■ Collected data
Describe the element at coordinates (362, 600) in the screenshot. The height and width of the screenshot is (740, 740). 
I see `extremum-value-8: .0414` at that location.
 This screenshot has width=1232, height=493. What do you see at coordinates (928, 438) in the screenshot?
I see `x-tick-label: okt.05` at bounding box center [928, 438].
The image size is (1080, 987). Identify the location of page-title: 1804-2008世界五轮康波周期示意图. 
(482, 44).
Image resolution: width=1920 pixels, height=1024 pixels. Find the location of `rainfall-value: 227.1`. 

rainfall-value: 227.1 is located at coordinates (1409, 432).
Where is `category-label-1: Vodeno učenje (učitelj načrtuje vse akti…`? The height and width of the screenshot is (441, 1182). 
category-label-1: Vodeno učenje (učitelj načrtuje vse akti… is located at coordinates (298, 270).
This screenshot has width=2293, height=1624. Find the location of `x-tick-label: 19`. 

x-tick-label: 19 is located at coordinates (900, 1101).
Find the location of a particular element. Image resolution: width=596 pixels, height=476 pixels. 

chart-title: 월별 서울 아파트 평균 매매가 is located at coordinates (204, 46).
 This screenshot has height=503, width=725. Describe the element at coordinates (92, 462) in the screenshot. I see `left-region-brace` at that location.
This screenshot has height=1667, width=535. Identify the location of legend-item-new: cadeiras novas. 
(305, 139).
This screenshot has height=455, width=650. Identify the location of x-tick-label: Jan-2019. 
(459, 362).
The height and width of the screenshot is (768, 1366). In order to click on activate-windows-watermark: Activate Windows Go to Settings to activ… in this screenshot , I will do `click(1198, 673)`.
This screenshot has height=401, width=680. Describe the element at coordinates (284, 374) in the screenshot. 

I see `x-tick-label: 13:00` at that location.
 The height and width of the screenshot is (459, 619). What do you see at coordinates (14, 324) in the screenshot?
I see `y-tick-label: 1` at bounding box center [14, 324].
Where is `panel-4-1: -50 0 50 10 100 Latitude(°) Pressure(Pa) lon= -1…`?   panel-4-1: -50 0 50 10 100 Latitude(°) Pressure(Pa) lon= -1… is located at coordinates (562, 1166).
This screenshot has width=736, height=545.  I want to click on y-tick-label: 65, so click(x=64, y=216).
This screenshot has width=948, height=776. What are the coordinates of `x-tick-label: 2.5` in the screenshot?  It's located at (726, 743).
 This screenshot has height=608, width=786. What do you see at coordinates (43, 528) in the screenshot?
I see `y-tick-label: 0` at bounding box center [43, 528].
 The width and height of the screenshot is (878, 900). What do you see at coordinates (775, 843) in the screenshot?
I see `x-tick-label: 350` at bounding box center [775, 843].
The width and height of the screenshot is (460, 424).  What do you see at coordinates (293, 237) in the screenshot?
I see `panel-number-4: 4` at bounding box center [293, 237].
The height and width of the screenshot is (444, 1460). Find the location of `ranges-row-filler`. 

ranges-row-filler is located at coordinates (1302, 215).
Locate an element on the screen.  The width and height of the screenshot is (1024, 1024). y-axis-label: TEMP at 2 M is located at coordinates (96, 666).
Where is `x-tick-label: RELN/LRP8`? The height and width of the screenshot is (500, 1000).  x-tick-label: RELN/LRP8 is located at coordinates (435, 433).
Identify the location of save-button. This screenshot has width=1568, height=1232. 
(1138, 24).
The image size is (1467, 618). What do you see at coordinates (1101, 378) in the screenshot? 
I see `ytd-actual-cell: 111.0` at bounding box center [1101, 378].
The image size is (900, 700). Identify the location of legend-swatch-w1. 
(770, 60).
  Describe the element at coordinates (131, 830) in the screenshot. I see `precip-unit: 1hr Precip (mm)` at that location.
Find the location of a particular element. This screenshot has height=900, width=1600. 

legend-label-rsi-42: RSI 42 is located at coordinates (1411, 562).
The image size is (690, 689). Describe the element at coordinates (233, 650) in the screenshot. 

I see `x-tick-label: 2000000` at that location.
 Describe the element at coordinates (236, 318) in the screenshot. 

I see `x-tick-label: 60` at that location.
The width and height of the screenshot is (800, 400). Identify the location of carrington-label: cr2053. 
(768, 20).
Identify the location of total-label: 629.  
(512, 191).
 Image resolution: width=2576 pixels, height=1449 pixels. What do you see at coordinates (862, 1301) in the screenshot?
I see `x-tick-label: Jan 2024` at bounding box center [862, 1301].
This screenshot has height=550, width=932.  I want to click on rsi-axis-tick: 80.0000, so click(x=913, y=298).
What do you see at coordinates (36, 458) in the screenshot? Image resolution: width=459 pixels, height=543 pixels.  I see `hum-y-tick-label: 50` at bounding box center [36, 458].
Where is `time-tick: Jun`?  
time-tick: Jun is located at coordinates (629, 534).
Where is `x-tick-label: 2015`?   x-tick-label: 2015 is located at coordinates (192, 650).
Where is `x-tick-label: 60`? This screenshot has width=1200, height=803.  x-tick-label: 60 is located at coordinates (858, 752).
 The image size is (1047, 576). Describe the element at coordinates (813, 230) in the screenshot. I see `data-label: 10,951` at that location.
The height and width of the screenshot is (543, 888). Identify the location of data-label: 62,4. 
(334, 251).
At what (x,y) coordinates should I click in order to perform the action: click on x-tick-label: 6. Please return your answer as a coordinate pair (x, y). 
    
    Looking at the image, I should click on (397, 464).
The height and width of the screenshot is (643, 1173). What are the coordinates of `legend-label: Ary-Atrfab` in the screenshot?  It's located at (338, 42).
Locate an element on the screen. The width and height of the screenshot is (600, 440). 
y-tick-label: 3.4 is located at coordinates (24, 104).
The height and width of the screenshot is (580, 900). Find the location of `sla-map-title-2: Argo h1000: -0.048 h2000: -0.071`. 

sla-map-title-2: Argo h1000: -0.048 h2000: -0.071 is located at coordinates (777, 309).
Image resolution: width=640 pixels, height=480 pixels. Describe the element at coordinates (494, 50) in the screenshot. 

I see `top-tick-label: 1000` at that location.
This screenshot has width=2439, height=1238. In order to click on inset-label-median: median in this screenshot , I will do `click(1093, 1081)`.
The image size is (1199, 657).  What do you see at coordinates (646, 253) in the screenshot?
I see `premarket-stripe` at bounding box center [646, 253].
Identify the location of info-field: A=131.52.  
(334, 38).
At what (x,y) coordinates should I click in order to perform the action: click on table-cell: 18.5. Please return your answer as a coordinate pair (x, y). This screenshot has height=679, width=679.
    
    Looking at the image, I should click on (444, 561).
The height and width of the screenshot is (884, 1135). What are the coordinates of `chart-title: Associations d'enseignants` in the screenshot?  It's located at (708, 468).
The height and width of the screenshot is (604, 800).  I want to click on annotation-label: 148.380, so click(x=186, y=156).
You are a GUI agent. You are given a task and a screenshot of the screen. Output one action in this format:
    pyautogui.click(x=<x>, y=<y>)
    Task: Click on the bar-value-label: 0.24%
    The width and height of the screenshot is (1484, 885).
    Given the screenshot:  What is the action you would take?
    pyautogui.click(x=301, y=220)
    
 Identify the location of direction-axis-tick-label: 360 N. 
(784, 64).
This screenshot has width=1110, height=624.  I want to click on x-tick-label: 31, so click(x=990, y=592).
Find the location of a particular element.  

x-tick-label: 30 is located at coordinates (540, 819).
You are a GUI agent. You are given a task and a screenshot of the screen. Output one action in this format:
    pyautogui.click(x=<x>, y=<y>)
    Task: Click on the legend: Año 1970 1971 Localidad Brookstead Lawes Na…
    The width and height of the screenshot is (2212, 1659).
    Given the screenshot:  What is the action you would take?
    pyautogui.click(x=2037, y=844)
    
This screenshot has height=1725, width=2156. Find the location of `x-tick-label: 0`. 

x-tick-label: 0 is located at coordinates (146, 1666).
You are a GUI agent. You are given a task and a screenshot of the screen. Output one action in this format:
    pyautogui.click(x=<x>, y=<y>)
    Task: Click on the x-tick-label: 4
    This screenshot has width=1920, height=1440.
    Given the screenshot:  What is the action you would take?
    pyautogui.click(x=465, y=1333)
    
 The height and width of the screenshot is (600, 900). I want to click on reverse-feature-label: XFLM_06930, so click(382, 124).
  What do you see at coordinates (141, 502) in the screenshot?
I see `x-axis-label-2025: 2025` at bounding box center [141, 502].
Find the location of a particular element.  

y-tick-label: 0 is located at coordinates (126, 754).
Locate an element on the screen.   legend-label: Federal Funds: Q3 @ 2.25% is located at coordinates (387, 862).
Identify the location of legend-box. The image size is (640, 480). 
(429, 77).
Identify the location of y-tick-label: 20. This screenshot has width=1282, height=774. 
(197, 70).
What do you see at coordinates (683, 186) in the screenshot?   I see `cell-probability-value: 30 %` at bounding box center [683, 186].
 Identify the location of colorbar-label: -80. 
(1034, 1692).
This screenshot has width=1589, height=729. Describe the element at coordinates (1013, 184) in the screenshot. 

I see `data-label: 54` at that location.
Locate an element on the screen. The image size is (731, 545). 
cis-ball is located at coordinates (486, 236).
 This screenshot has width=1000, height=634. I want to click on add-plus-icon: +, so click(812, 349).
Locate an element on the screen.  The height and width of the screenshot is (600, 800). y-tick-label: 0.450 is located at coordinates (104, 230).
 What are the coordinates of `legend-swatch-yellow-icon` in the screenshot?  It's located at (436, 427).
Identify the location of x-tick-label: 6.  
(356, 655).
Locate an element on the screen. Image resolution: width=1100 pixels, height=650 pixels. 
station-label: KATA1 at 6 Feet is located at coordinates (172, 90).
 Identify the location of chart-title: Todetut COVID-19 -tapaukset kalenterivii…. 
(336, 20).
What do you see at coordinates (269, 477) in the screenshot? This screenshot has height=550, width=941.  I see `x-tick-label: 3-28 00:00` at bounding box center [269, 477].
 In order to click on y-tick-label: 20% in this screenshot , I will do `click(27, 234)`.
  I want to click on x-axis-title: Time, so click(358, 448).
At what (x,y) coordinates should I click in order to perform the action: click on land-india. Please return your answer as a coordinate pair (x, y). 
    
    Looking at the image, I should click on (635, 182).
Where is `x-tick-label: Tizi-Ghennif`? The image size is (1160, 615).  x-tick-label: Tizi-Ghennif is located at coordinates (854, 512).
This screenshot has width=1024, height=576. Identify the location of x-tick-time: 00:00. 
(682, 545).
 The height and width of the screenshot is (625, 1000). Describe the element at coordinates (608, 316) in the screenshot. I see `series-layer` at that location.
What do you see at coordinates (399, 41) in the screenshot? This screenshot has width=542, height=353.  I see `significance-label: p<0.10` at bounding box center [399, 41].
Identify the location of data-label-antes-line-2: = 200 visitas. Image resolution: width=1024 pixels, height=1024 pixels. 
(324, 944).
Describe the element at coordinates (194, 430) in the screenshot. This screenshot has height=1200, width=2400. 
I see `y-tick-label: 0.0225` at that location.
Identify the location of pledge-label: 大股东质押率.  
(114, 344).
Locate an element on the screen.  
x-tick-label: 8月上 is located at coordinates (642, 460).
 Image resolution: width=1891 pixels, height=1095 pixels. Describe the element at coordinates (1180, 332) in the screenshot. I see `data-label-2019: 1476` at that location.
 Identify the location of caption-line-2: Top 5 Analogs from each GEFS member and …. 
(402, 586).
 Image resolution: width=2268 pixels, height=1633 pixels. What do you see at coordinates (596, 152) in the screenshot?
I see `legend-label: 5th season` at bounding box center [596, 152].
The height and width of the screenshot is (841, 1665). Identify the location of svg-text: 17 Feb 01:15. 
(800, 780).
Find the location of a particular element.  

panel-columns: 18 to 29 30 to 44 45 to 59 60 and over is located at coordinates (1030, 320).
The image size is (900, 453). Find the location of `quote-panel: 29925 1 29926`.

■ YOUR OBJECTIVE
Starting with the line that contains "Identify the location of colorbar-label: -80." and continuing through the line that contains "The height and width of the screenshot is (625, 1000).", output those lines of the data above as a numbered list, omitting any blank lines.

■ WRITTEN ANSWER
1.  Identify the location of colorbar-label: -80. 
2. (1034, 1692).
3. This screenshot has width=1589, height=729. Describe the element at coordinates (1013, 184) in the screenshot. 
4. I see `data-label: 54` at that location.
5. Locate an element on the screen. The image size is (731, 545). 
6. cis-ball is located at coordinates (486, 236).
7.  This screenshot has width=1000, height=634. I want to click on add-plus-icon: +, so click(812, 349).
8. Locate an element on the screen.  The height and width of the screenshot is (600, 800). y-tick-label: 0.450 is located at coordinates (104, 230).
9.  What are the coordinates of `legend-swatch-yellow-icon` in the screenshot?  It's located at (436, 427).
10. Identify the location of x-tick-label: 6.  
11. (356, 655).
12. Locate an element on the screen. Image resolution: width=1100 pixels, height=650 pixels. 
13. station-label: KATA1 at 6 Feet is located at coordinates (172, 90).
14.  Identify the location of chart-title: Todetut COVID-19 -tapaukset kalenterivii…. 
15. (336, 20).
16. What do you see at coordinates (269, 477) in the screenshot? This screenshot has height=550, width=941.  I see `x-tick-label: 3-28 00:00` at bounding box center [269, 477].
17.  In order to click on y-tick-label: 20% in this screenshot , I will do `click(27, 234)`.
18.   I want to click on x-axis-title: Time, so click(358, 448).
19. At what (x,y) coordinates should I click in order to perform the action: click on land-india. Please return your answer as a coordinate pair (x, y). 
20.     Looking at the image, I should click on (635, 182).
21. Where is `x-tick-label: Tizi-Ghennif`? The image size is (1160, 615).  x-tick-label: Tizi-Ghennif is located at coordinates (854, 512).
22. This screenshot has width=1024, height=576. Identify the location of x-tick-time: 00:00. 
23. (682, 545).
24.  The height and width of the screenshot is (625, 1000). Describe the element at coordinates (608, 316) in the screenshot. I see `series-layer` at that location.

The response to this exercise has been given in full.